Scientific classification
- Kingdom: Animalia
- Phylum: Chordata
- Class: Reptilia
- Order: Squamata
- Family: Scincidae
- Genus: Sphenomorphus
- Species: S. anomalopus
- Binomial name: Sphenomorphus anomalopus (Boulenger, 1890)

= Sphenomorphus anomalopus =

- Genus: Sphenomorphus
- Species: anomalopus
- Authority: (Boulenger, 1890)
- Conservation status: DD

Species of lizard

The long-toed forest skink (Sphenomorphus anomalopus) is a species of skink found in Malaysia and Indonesia (Nias, Sumatra, Pinang) which can be identified by an extended/elongated fourth hind foot.

== Etymology ==

Presumably from the Greek anomalos (strange) plus pous (foot). The description emphasizes the abnormal hind foot, with extended toes with strongly keeled lamellae, and a lack of granules on the sole (replaced by imbricate scales).

== Rediscovery ==
Very little is known about the species, with just a handful of records, and none between 1915 and 2025, when it was rediscovered in Sumatra during a two-day trek made by Pablo Sinovas.

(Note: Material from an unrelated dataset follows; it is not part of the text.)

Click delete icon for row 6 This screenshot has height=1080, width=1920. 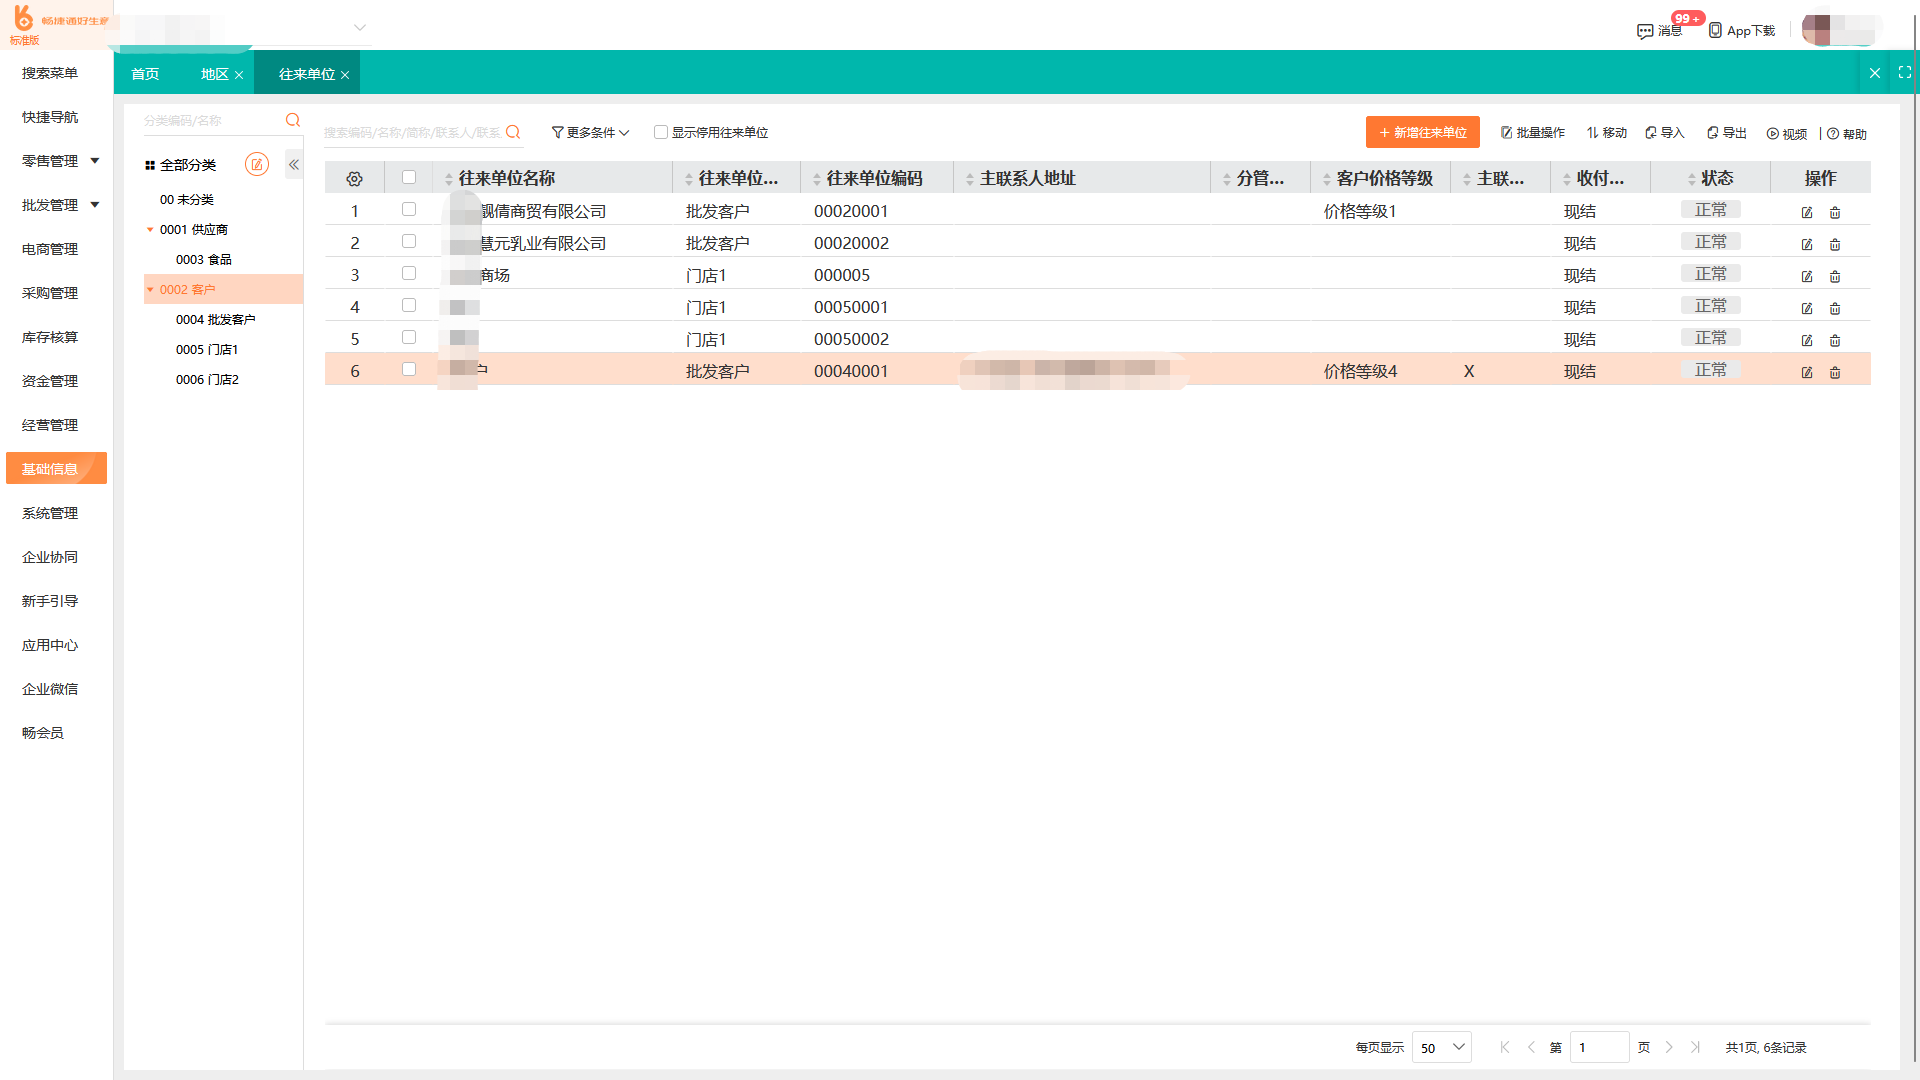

This rediscovery also shed light on the species' “vibrant and contrasting” colouration, micro-habitat and natural history, which had remained a mystery for over a century following its original description. According to observations made in situ in Gunung Leuser National Park, the species inhabits the rain forest floor and, contrary to previous hypothesis, is not arboreal.